◆ Do this: Please set out all of the rows below as a numbered list, leaving out the blank lines.
---- Available records
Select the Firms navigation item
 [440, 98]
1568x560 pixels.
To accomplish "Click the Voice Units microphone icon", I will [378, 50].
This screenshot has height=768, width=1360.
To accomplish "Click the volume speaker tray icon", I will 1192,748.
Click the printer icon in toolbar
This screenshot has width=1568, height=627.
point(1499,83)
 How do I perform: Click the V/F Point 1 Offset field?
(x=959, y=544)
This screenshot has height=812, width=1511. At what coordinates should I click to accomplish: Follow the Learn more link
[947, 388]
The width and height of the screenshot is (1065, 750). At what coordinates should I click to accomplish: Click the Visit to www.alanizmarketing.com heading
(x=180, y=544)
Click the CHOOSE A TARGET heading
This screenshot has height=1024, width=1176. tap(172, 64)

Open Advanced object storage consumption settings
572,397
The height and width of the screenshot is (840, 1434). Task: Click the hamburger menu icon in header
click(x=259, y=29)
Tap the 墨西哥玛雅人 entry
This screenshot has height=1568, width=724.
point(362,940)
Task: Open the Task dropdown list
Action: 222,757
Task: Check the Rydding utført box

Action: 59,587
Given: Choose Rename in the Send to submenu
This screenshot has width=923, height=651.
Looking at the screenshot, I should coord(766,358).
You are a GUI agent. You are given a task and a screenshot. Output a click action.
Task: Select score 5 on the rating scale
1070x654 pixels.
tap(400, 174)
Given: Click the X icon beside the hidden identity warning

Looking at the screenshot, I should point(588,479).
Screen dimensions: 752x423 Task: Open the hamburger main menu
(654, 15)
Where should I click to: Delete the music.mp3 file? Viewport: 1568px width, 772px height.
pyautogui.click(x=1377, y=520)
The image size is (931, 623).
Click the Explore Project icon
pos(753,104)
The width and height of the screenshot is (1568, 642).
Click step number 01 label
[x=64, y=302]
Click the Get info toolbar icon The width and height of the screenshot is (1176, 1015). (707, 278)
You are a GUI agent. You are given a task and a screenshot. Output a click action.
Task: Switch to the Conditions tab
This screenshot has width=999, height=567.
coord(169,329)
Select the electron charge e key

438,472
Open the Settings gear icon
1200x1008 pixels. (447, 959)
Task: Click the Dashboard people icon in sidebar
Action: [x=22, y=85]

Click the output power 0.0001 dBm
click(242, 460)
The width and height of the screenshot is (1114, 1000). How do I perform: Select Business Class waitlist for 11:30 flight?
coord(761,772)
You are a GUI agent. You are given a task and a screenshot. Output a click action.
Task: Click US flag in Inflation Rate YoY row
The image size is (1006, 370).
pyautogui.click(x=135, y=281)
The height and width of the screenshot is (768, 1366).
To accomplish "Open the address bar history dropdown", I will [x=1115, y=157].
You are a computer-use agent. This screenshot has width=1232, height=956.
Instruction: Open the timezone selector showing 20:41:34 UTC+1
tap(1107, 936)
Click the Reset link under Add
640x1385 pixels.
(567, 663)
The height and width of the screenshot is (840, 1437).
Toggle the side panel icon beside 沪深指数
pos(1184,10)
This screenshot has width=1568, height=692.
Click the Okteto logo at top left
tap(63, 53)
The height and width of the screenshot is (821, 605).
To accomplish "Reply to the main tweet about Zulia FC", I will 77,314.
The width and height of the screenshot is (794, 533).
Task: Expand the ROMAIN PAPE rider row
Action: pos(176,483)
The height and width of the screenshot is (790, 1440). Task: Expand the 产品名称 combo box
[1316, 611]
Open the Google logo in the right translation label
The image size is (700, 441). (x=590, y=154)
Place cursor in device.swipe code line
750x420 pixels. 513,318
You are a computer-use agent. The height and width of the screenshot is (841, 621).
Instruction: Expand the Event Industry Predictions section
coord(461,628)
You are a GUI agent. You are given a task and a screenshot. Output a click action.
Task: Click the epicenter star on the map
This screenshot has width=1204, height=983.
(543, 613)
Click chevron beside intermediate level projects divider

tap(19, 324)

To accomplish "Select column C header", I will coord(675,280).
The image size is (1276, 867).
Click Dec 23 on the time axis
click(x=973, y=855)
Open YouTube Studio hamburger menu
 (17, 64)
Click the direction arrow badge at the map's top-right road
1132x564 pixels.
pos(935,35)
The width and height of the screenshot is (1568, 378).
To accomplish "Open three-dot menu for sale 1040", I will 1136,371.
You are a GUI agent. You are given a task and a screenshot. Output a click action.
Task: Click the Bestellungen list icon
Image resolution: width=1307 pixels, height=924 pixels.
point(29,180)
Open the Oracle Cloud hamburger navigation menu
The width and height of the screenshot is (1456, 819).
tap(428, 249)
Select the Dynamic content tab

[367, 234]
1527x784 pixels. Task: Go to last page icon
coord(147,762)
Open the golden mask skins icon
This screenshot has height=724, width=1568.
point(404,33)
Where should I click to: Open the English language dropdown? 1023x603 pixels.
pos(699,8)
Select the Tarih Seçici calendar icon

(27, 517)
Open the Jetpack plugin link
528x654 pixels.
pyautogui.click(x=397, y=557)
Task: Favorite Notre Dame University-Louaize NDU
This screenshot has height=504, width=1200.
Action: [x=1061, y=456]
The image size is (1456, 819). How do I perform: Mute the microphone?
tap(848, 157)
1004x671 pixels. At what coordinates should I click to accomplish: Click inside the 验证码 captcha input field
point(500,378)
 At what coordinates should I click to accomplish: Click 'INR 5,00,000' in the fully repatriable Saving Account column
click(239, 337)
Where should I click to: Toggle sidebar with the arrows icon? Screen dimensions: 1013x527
--------
◆ Result of the exercise:
1. Select the Firms navigation item
2.  [440, 98]
3. 1568x560 pixels.
4. To accomplish "Click the Voice Units microphone icon", I will [378, 50].
5. This screenshot has height=768, width=1360.
6. To accomplish "Click the volume speaker tray icon", I will 1192,748.
7. Click the printer icon in toolbar
8. This screenshot has width=1568, height=627.
9. point(1499,83)
10.  How do I perform: Click the V/F Point 1 Offset field?
11. (x=959, y=544)
12. This screenshot has height=812, width=1511. At what coordinates should I click to accomplish: Follow the Learn more link
13. [947, 388]
14. The width and height of the screenshot is (1065, 750). At what coordinates should I click to accomplish: Click the Visit to www.alanizmarketing.com heading
15. (x=180, y=544)
16. Click the CHOOSE A TARGET heading
17. This screenshot has height=1024, width=1176. tap(172, 64)
18. Open Advanced object storage consumption settings
19. 572,397
20. The height and width of the screenshot is (840, 1434). Task: Click the hamburger menu icon in header
21. click(x=259, y=29)
22. Tap the 墨西哥玛雅人 entry
23. This screenshot has height=1568, width=724.
24. point(362,940)
25. Task: Open the Task dropdown list
26. Action: 222,757
27. Task: Check the Rydding utført box
28. Action: 59,587
29. Given: Choose Rename in the Send to submenu
30. This screenshot has width=923, height=651.
31. Looking at the screenshot, I should coord(766,358).
32. You are a GUI agent. You are given a task and a screenshot. Output a click action.
33. Task: Select score 5 on the rating scale
34. 1070x654 pixels.
35. tap(400, 174)
36. Given: Click the X icon beside the hidden identity warning
37. Looking at the screenshot, I should point(588,479).
38. Screen dimensions: 752x423 Task: Open the hamburger main menu
39. (654, 15)
40. Where should I click to: Delete the music.mp3 file? Viewport: 1568px width, 772px height.
41. pyautogui.click(x=1377, y=520)
42. The image size is (931, 623).
43. Click the Explore Project icon
44. pos(753,104)
45. The width and height of the screenshot is (1568, 642).
46. Click step number 01 label
47. [x=64, y=302]
48. Click the Get info toolbar icon The width and height of the screenshot is (1176, 1015). (707, 278)
49. You are a GUI agent. You are given a task and a screenshot. Output a click action.
50. Task: Switch to the Conditions tab
51. This screenshot has width=999, height=567.
52. coord(169,329)
53. Select the electron charge e key
54. 438,472
55. Open the Settings gear icon
56. 1200x1008 pixels. (447, 959)
57. Task: Click the Dashboard people icon in sidebar
58. Action: [x=22, y=85]
59. Click the output power 0.0001 dBm
60. click(242, 460)
61. The width and height of the screenshot is (1114, 1000). How do I perform: Select Business Class waitlist for 11:30 flight?
62. coord(761,772)
63. You are a GUI agent. You are given a task and a screenshot. Output a click action.
64. Task: Click US flag in Inflation Rate YoY row
65. The image size is (1006, 370).
66. pyautogui.click(x=135, y=281)
67. The height and width of the screenshot is (768, 1366).
68. To accomplish "Open the address bar history dropdown", I will [x=1115, y=157].
69. You are a computer-use agent. This screenshot has width=1232, height=956.
70. Instruction: Open the timezone selector showing 20:41:34 UTC+1
71. tap(1107, 936)
72. Click the Reset link under Add
73. 640x1385 pixels.
74. (567, 663)
75. The height and width of the screenshot is (840, 1437).
76. Toggle the side panel icon beside 沪深指数
77. pos(1184,10)
78. This screenshot has width=1568, height=692.
79. Click the Okteto logo at top left
80. tap(63, 53)
81. The height and width of the screenshot is (821, 605).
82. To accomplish "Reply to the main tweet about Zulia FC", I will 77,314.
83. The width and height of the screenshot is (794, 533).
84. Task: Expand the ROMAIN PAPE rider row
85. Action: pos(176,483)
86. The height and width of the screenshot is (790, 1440). Task: Expand the 产品名称 combo box
87. [1316, 611]
88. Open the Google logo in the right translation label
89. The image size is (700, 441). (x=590, y=154)
90. Place cursor in device.swipe code line
91. 750x420 pixels. 513,318
92. You are a computer-use agent. The height and width of the screenshot is (841, 621).
93. Instruction: Expand the Event Industry Predictions section
94. coord(461,628)
95. You are a GUI agent. You are given a task and a screenshot. Output a click action.
96. Task: Click the epicenter star on the map
97. This screenshot has width=1204, height=983.
98. (543, 613)
99. Click chevron beside intermediate level projects divider
100. tap(19, 324)
101. To accomplish "Select column C header", I will coord(675,280).
102. The image size is (1276, 867).
103. Click Dec 23 on the time axis
104. click(x=973, y=855)
105. Open YouTube Studio hamburger menu
106.  (17, 64)
107. Click the direction arrow badge at the map's top-right road
108. 1132x564 pixels.
109. pos(935,35)
110. The width and height of the screenshot is (1568, 378).
111. To accomplish "Open three-dot menu for sale 1040", I will 1136,371.
112. You are a GUI agent. You are given a task and a screenshot. Output a click action.
113. Task: Click the Bestellungen list icon
114. Image resolution: width=1307 pixels, height=924 pixels.
115. point(29,180)
116. Open the Oracle Cloud hamburger navigation menu
117. The width and height of the screenshot is (1456, 819).
118. tap(428, 249)
119. Select the Dynamic content tab
120. [367, 234]
121. 1527x784 pixels. Task: Go to last page icon
122. coord(147,762)
123. Open the golden mask skins icon
124. This screenshot has height=724, width=1568.
125. point(404,33)
126. Where should I click to: Open the English language dropdown? 1023x603 pixels.
127. pos(699,8)
128. Select the Tarih Seçici calendar icon
129. (27, 517)
130. Open the Jetpack plugin link
131. 528x654 pixels.
132. pyautogui.click(x=397, y=557)
133. Task: Favorite Notre Dame University-Louaize NDU
134. This screenshot has height=504, width=1200.
135. Action: [x=1061, y=456]
136. The image size is (1456, 819). How do I perform: Mute the microphone?
137. tap(848, 157)
138. 1004x671 pixels. At what coordinates should I click to accomplish: Click inside the 验证码 captcha input field
139. point(500,378)
140.  At what coordinates should I click to accomplish: Click 'INR 5,00,000' in the fully repatriable Saving Account column
141. click(239, 337)
142. Where should I click to: Toggle sidebar with the arrows icon? Screen dimensions: 1013x527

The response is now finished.